_Quoted passage_
____________________
WHAT IS INVOLVED IN BRINGING BANKRUPTCY PROCEEDINGS AGAINST A DEBTOR
If you are a creditor who is owed more than £750 you can
serve a 'statutory demand' for the money due to you and if it is not paid or
secured (for example, by a guarantee to provide something else of the same
value); or a settlement is not agreed, within 21 days, and the debtor has not
applied for the statutory demand to be set aside, then you can apply to make
your creditor bankrupt. Below I have set
out the procedure that will need to be complied with if you decide to apply to make your creditor bankrupt.
The completed Statutory
Demand must usually be served on your debtor in person. As you will need a
certificate of service it is usual to either
employ a process server to carry out this function (an individual) or serve the
document yourself. The court is not involved in the issuing of statutory
demands, so no court fee is payable.
____________________
Word and element location data:
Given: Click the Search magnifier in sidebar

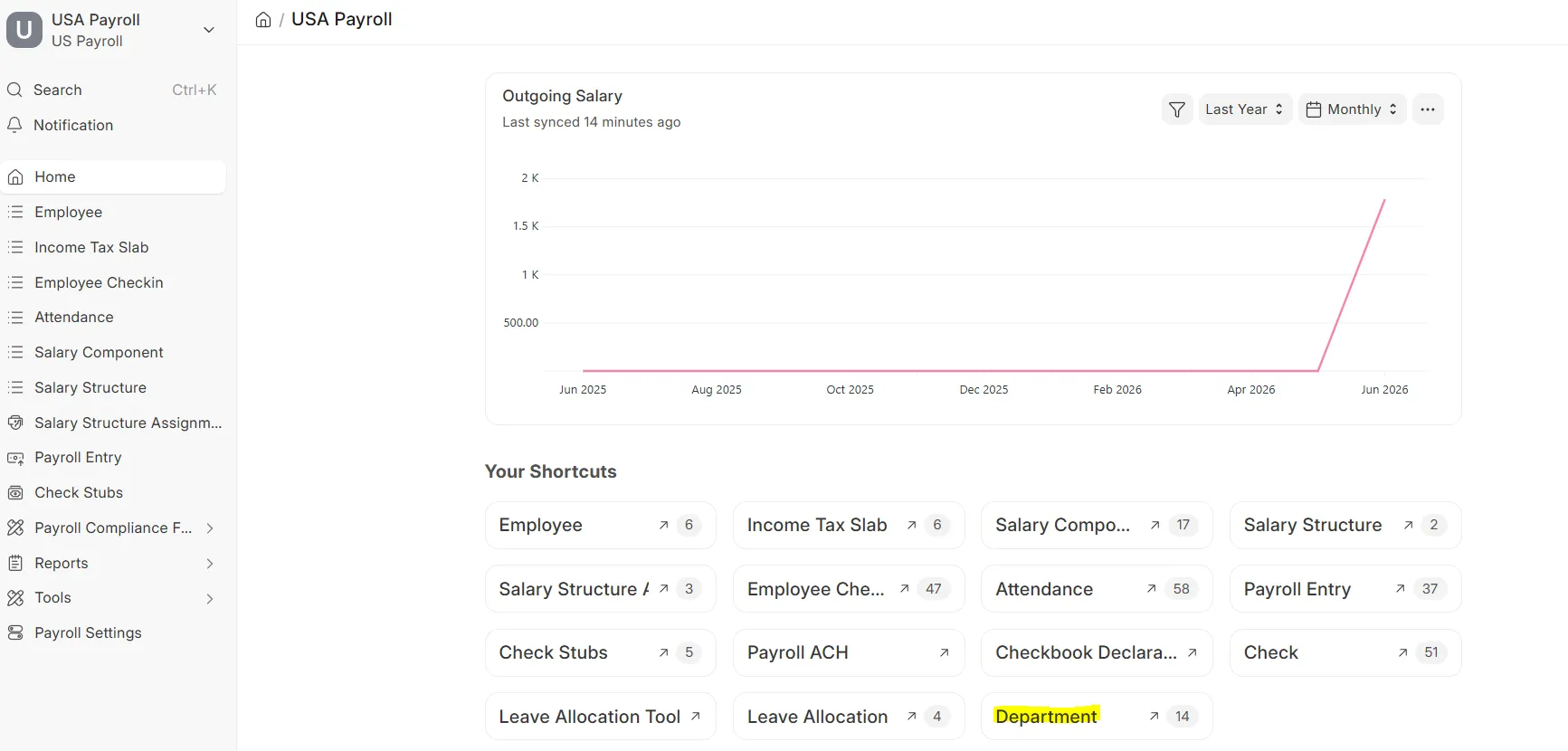Looking at the screenshot, I should click(x=14, y=90).
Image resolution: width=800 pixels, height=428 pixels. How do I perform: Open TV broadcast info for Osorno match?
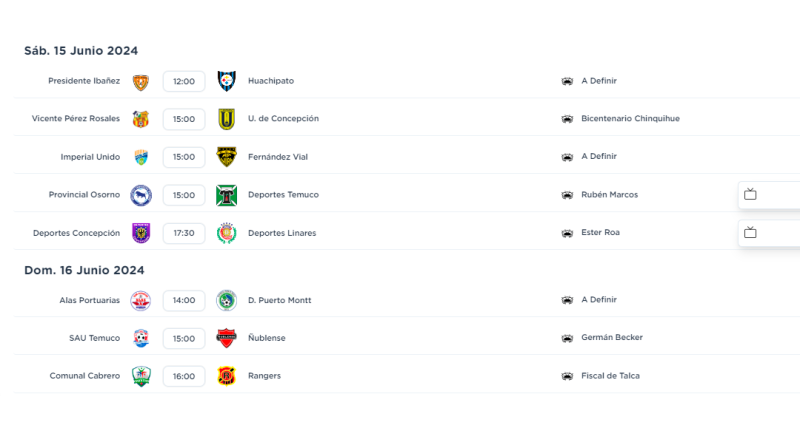pyautogui.click(x=750, y=195)
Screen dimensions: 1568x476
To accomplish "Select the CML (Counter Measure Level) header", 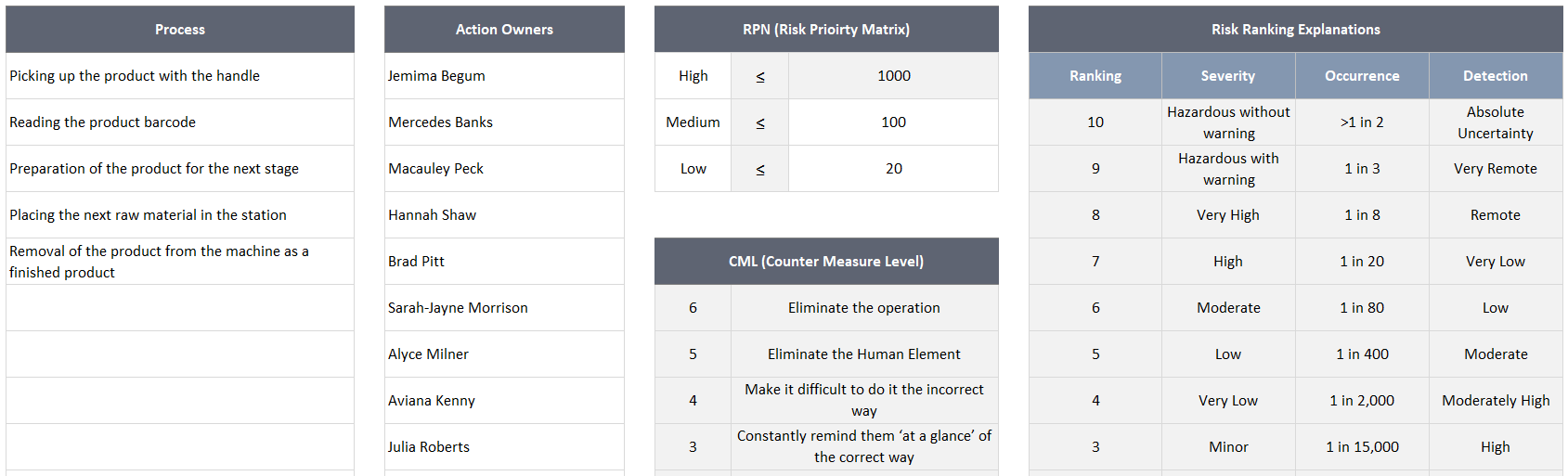I will point(826,261).
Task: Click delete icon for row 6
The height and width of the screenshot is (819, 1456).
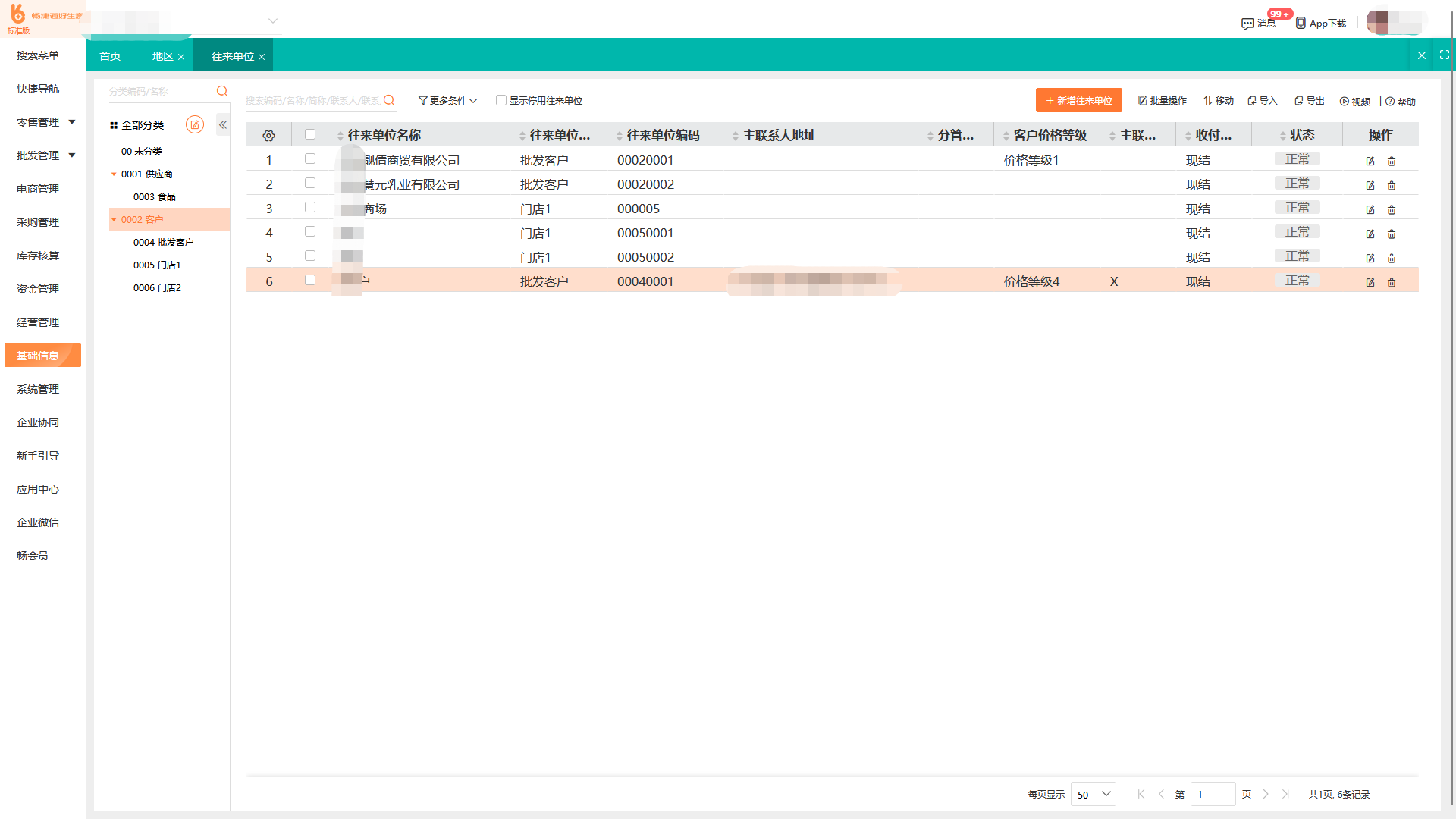Action: pyautogui.click(x=1391, y=281)
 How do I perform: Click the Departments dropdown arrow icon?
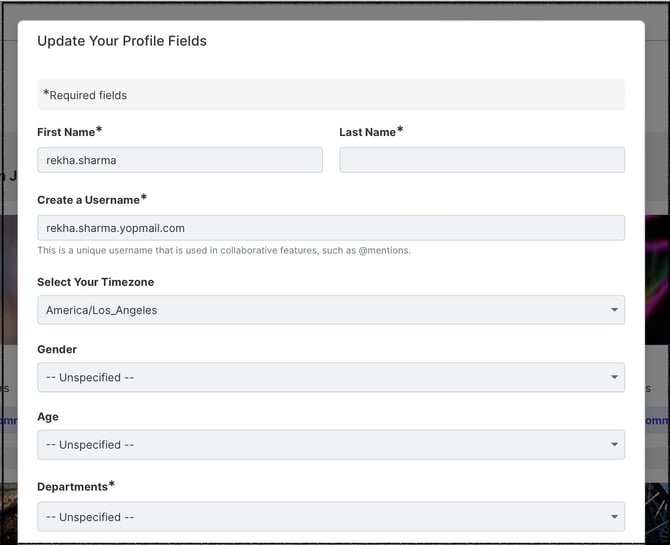[614, 517]
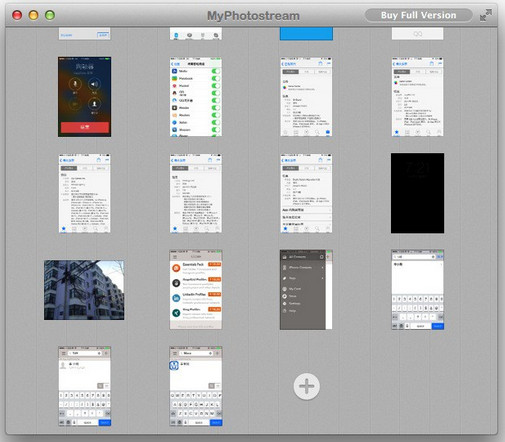Viewport: 505px width, 442px height.
Task: Open the green toggle switches settings thumbnail
Action: coord(196,97)
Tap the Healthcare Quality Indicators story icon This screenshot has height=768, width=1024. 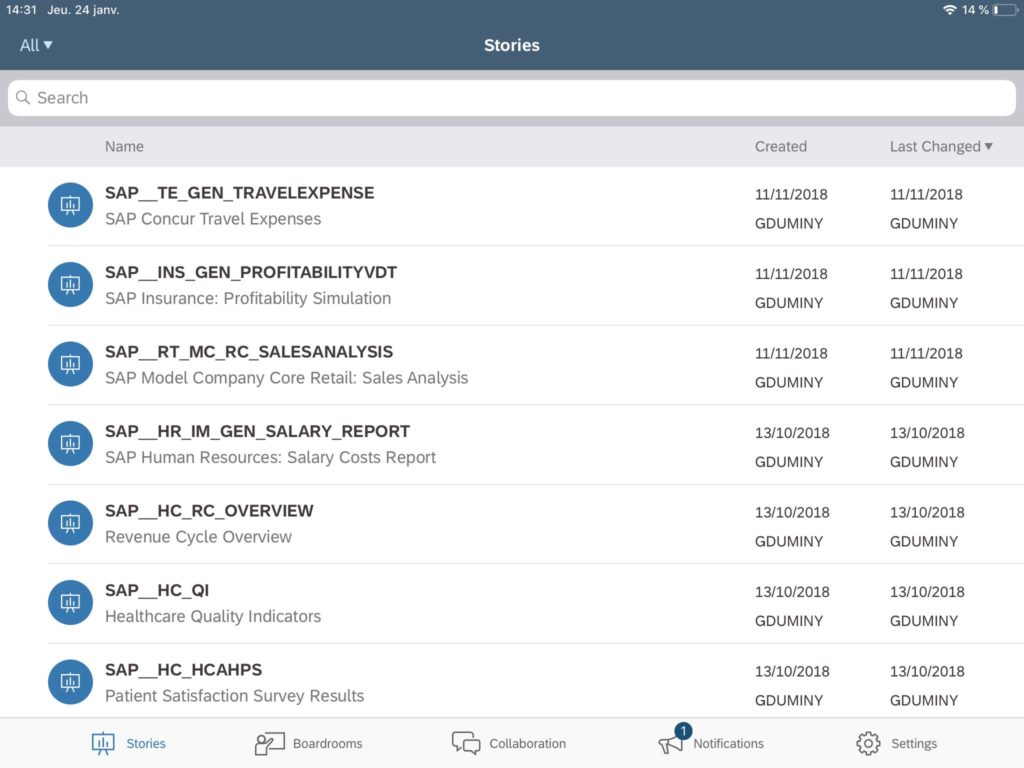(70, 602)
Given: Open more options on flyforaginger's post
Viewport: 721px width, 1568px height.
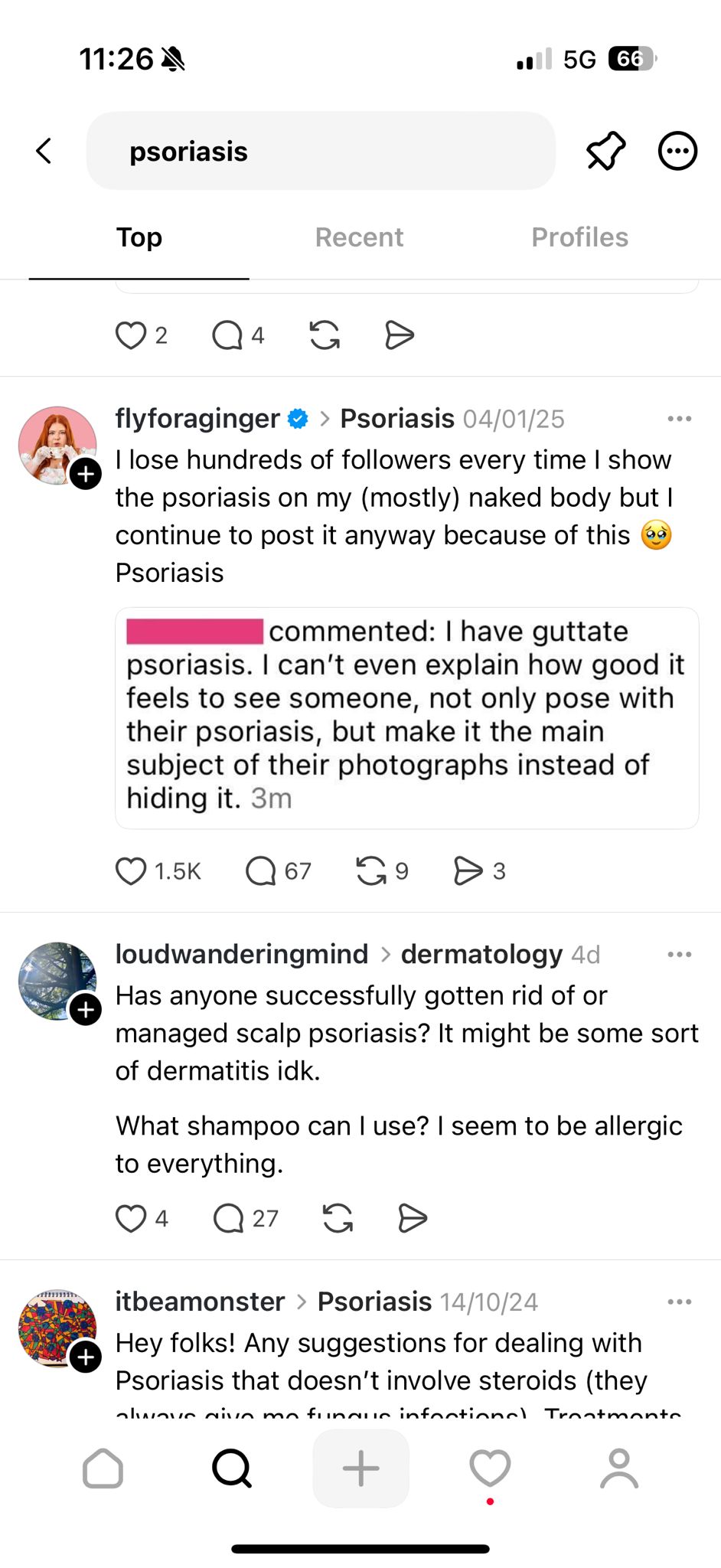Looking at the screenshot, I should point(679,419).
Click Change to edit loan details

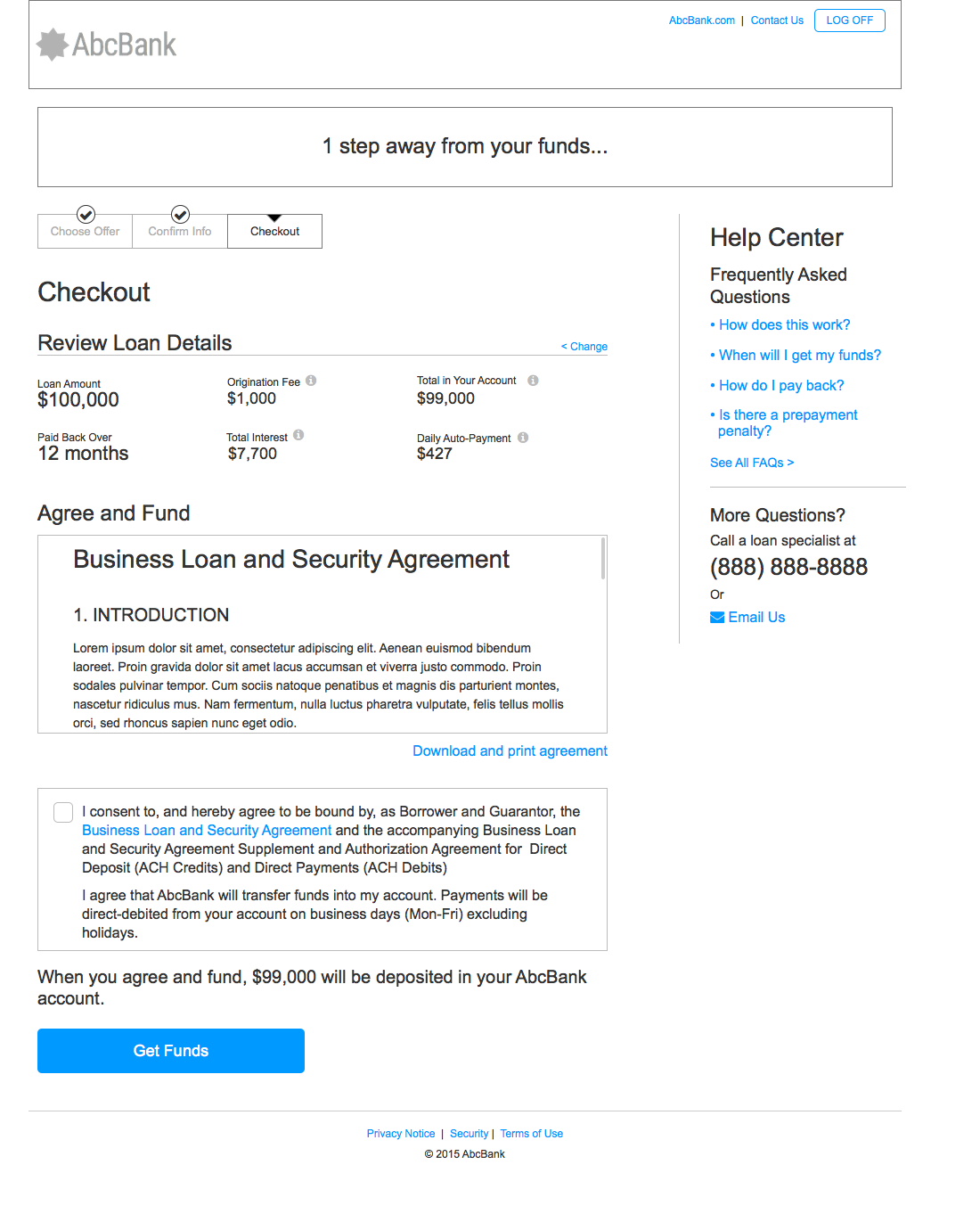(584, 347)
____________________
_What is asked_
a) Retype the portion of the bankruptcy proceedings text that opens with the words containing "WHAT IS INVOLVED" and closes with "make your creditor bankrupt.".
b) Extend the bankruptcy proceedings text, beginning immediately after its final sentence.

_Answers per task_
a)
WHAT IS INVOLVED IN BRINGING BANKRUPTCY PROCEEDINGS AGAINST A DEBTOR
If you are a creditor who is owed more than £750 you can
serve a 'statutory demand' for the money due to you and if it is not paid or
secured (for example, by a guarantee to provide something else of the same
value); or a settlement is not agreed, within 21 days, and the debtor has not
applied for the statutory demand to be set aside, then you can apply to make
your creditor bankrupt. Below I have set
out the procedure that will need to be complied with if you decide to apply to make your creditor bankrupt.

b)
If you do not receive
a response to the Statutory Demand your next step is to issue a Bankruptcy
Petition. This will need to be issued in
the High Court in London, or in a County
Court that deals with bankruptcy matters. Generally, the petition for
bankruptcy should be issued in a court that deals with the area where your
debtor has lived or traded for the longest period in the previous 6 months. If your
debtor lives in one court district and runs a business in another, it will be
necessary for you to issue the Petition at a Court dealing with the district
where your debtor’s business is, as this takes priority over their home
address.
To prepare the Bankruptcy
Petition, you will need to complete a statement of truth verifying the matters
given rise to in the Petition and prepare a statement of truth verifying that the
statutory demand has been served on the
debtor.
Once the Petition is
prepared it will need to be filed at Court with three copies one to be served
on the debtor, one to be attached to the statement of truth verifying the
matters that led to the petition; and one to be filed at Court.
A deposit and court
fee is payable on when submitting the documentation to the Court. You will need to pay the Petition deposit of
which is £600 towards the costs of administration of the
bankruptcy (an Insolvency Practioner will be appointed to deal with the
bankruptcy in the event that your Debtor is made Bankrupt) and a further fee of £220 will be payable to the Court.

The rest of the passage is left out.